Si las mujeres prostituidas viven en verdaderos campos de concentración, si la prostitución es la violencia machista más rentable para el patriarcado, más cruel, más invisible y más olvidada, si hablamos de supervivientes, si hablamos de esclavitud del siglo XXI, la palabra "puta" adquiere una trascendencia que no tiene nada que ver con el empoderamiento, ni con la transgresión. No podemos banalizar esa palabra, como tampoco banalizamos la palabra esclavo, porque no se nos pasa por la cabeza "disfrazarnos" de esclavos, no nos colocaríamos grilletes en apoyo a las personas esclavas y gritar "soy esclavo".

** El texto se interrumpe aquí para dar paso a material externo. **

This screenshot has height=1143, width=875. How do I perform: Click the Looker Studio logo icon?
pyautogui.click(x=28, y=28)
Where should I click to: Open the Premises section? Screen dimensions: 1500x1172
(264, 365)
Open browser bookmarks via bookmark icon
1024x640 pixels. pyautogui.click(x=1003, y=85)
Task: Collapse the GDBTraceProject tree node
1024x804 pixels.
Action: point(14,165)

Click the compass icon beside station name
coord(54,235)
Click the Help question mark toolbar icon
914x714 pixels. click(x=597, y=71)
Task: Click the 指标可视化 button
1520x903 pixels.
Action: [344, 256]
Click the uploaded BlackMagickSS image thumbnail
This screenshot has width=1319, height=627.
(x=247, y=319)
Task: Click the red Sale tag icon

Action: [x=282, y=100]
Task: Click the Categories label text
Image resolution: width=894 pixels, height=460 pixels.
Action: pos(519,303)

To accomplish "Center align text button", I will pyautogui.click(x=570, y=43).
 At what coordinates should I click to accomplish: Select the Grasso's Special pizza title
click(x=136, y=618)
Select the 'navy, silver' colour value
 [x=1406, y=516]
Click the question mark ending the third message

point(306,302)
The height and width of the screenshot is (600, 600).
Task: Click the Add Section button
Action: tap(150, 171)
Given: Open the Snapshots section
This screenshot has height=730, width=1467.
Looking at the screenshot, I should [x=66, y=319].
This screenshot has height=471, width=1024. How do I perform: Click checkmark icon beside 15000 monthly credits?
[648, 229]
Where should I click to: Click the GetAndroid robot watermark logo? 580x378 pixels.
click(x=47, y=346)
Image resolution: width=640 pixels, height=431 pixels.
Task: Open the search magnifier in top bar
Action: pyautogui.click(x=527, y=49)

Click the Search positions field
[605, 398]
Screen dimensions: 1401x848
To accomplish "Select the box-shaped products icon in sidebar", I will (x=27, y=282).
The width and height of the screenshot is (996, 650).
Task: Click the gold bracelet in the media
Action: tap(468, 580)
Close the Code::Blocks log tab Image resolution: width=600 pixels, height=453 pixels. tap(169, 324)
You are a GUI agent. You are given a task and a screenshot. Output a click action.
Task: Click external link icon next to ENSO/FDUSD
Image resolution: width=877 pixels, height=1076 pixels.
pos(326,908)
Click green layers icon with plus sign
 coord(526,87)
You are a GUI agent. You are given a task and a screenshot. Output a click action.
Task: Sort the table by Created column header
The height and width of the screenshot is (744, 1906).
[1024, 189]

A veces escucho decir: "Que hablen las putas". Claro, como si fuera así de sencillo: "Oye, que me cojo un par de horas para dar una entrevista o participar en unas jornadas". ¿Cómo os imagináis un prostíbulo? ¿Con aparatos para fichar salidas? Trabajo exterior, asistencia al médico, asunto personal, entierro... Si las mujeres prostituidas hablan es porque al proxeneta le interesa. No les podemos pedir que hablen porque no pueden. Directamente no existen.
Empatía. Solo tenéis que imaginarlo. Si podéis.